Parting Ways
Horror, Humor
Peter Orbach’s botched suicide got him tangled up in a corporate numbers game. Such is (after)life when a population boom forced Hell’s masters to institute a bureaucracy to handle the enormous influx of souls. In Parting Ways, writer Andrew Foley’s Hell is the place where you go when you die for “rehabilitation” before you get reincarnated, or as they say in Hell, recycled. In turns out suicide gets you a twenty year stint.
As a melty face demon named Hissrich explains to Peter on the Soul Train ride to Hell, “The way things are going in the world, it’s going to be impossible for even the purest of souls to survive without accepting at least the minimum wages of sin.” So with pretty much everyone doing at least some time in Hell these days, it’s no surprise the staff feels burned out and the higher-ups have outsourced key duties to harried subcontractors.

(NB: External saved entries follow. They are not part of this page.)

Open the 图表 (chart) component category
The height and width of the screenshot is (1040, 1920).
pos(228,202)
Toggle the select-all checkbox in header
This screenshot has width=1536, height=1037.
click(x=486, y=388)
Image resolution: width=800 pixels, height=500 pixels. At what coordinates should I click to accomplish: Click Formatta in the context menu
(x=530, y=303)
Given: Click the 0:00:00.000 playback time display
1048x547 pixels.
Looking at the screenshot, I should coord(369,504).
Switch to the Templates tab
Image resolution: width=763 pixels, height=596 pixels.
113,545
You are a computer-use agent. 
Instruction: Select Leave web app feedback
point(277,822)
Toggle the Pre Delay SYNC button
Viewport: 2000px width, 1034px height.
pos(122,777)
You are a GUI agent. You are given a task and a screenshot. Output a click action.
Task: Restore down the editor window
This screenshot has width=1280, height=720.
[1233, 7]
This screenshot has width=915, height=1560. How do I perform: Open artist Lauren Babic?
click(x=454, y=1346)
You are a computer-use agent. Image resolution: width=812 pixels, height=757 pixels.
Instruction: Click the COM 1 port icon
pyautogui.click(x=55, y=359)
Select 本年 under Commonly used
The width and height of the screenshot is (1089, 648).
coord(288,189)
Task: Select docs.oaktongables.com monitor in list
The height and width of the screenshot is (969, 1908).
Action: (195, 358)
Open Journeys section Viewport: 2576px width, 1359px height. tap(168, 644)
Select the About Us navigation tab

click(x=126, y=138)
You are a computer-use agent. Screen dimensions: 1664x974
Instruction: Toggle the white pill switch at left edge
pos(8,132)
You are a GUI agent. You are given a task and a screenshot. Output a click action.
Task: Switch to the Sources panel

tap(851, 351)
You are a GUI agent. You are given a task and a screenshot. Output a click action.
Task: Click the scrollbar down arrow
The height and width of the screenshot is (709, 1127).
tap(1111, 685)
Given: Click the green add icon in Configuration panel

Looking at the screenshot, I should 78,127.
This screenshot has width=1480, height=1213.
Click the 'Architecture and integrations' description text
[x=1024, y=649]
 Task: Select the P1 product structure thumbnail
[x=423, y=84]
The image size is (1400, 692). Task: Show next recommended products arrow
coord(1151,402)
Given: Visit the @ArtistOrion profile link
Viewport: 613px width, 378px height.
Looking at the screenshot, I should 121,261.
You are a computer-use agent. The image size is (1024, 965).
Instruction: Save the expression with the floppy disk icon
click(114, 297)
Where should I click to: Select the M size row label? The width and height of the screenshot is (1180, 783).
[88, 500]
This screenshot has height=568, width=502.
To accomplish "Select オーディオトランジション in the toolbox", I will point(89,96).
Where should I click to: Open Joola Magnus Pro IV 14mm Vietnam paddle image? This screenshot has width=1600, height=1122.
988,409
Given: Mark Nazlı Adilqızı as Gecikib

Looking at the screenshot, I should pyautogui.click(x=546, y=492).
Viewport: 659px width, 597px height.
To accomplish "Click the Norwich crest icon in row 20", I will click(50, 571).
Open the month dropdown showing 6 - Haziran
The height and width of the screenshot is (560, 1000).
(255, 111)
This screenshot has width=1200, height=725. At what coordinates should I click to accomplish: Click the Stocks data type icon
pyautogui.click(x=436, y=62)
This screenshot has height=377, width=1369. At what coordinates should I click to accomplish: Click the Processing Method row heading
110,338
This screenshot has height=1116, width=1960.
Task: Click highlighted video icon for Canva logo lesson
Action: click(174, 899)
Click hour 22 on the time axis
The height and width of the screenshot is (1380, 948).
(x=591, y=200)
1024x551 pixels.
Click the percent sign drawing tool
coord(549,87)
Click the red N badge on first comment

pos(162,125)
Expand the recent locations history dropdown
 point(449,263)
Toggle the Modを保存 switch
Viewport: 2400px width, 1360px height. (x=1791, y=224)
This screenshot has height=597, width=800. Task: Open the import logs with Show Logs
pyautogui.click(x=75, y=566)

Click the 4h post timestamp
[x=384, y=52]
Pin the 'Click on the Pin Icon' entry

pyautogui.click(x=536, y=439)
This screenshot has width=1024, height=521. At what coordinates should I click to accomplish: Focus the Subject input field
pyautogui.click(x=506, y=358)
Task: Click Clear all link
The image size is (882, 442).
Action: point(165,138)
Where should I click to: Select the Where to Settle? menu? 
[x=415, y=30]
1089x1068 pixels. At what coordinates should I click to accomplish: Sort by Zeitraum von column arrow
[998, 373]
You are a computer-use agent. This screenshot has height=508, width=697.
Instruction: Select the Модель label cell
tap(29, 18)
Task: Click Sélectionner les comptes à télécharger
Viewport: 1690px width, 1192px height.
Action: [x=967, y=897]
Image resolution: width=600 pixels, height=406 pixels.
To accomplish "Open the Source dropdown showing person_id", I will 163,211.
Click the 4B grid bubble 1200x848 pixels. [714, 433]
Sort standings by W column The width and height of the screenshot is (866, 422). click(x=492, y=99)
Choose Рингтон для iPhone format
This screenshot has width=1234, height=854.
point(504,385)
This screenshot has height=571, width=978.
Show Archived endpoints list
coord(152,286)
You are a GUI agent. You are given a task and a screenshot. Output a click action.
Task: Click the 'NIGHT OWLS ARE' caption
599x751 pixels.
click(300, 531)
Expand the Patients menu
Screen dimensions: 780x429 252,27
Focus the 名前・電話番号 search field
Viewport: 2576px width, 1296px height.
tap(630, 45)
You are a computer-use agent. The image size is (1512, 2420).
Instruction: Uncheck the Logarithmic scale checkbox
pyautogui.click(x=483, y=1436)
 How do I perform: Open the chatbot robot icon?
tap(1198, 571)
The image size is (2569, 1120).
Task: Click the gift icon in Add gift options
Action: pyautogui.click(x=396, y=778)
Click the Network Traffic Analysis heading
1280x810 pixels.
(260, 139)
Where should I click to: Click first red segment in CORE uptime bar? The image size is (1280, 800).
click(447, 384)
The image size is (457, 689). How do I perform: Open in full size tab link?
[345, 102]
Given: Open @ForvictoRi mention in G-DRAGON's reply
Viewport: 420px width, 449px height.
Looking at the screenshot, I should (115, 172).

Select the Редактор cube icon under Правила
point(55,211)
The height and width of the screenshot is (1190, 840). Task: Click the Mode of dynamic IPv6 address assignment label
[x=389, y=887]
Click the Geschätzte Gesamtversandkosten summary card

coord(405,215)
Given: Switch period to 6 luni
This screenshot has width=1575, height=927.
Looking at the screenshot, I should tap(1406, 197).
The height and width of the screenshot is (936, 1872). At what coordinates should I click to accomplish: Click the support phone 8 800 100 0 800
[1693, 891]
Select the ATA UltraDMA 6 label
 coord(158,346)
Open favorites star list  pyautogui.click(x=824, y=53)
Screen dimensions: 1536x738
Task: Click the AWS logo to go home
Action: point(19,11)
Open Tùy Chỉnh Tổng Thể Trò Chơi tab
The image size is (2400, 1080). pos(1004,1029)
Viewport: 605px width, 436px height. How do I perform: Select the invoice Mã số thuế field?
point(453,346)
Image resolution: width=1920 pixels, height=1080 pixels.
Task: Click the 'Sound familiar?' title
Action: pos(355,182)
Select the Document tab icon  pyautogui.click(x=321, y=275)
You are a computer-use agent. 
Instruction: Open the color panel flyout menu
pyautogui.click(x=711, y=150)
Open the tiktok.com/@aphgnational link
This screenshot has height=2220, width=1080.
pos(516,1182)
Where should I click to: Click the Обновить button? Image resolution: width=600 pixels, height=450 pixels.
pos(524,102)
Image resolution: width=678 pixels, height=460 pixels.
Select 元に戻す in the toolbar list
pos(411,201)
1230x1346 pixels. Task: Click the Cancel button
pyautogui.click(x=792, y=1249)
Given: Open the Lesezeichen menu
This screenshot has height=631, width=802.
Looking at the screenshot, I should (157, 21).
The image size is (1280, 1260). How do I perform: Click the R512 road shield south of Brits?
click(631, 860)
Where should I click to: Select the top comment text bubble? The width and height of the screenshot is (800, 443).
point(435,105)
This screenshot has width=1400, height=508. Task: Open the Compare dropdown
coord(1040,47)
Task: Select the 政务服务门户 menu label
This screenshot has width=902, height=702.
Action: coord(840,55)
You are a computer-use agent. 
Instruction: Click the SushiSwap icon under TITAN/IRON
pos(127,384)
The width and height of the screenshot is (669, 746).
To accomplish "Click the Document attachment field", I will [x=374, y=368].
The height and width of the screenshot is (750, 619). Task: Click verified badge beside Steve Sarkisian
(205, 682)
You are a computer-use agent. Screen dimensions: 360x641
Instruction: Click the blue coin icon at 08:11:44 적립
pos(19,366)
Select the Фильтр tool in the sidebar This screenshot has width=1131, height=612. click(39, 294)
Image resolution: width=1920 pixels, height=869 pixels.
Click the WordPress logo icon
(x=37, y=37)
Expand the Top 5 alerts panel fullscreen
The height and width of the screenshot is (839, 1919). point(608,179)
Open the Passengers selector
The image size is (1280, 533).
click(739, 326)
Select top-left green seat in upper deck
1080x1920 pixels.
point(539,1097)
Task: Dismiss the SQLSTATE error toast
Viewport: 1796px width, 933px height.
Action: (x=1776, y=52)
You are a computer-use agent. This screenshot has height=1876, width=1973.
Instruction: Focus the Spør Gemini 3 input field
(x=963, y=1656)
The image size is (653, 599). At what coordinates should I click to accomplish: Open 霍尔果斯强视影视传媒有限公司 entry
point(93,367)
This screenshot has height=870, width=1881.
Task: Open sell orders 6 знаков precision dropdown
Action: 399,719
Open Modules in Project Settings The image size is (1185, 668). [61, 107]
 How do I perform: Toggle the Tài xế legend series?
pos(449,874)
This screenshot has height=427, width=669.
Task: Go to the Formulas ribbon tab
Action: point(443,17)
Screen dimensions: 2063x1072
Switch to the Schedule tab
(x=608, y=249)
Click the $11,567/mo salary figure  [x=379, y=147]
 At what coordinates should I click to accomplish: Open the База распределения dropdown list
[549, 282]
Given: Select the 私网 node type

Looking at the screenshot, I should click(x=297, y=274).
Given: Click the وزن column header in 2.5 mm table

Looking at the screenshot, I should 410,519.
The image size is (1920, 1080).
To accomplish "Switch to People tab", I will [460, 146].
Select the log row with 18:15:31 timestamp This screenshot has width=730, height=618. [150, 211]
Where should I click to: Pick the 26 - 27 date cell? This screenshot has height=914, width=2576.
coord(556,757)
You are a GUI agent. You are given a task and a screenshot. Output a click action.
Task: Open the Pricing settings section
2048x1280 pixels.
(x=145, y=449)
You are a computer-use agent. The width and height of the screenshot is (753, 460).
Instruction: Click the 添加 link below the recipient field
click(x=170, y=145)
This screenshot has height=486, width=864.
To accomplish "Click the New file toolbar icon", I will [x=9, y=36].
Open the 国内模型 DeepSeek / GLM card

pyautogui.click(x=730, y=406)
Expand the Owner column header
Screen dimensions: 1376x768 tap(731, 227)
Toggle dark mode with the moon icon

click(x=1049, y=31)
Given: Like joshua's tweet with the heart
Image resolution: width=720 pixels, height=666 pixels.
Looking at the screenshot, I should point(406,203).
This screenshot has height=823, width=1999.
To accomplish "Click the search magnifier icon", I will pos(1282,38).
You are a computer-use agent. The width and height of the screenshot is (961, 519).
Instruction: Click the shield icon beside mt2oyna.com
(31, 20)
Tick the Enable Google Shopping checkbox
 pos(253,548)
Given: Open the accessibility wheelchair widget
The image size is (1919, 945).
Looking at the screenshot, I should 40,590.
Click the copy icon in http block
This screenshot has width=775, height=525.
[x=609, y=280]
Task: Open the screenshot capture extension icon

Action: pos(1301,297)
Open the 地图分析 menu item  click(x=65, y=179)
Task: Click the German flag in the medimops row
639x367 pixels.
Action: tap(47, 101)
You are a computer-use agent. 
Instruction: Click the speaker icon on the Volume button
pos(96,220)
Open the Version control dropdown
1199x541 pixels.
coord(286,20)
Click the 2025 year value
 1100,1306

Months after countless hands of gin rummy interspersed with sporadic episodes of torture and evisceration at the claws of a jaded harpy, Peter learns his wife managed to revive his soulless body after the overworked “collections agent” prematurely escorted Peter’s soul to the afterlife. During the intervening months, Peter gains new insight into the phrase “corporate hell” while back among the living, life with Peter’s soulless doppelganger rejuvenates his wife’s flagging art career.
Much more than a mere satire of corporate life and urban anomie, Parting Ways expands on many levels as the philosophical scope of Death’s error comes into focus. Can you really change the world by changing yourself? Is it morally right to do good just to avoid punishment? What role does suffering play in the creation of art? Packed with subtle humor and visual nuance by illustrators Scott Mooney and Nick Craine and populated by plethora of deftly fleshed out characters in writer Foley’s “first major comics work”, Parting Ways unfurls delightedly over 147 black and white pages in this brilliant, irresistible book.
9/19/2005
Graphic novel review
Here's a review I wrote for a book called Parting Ways.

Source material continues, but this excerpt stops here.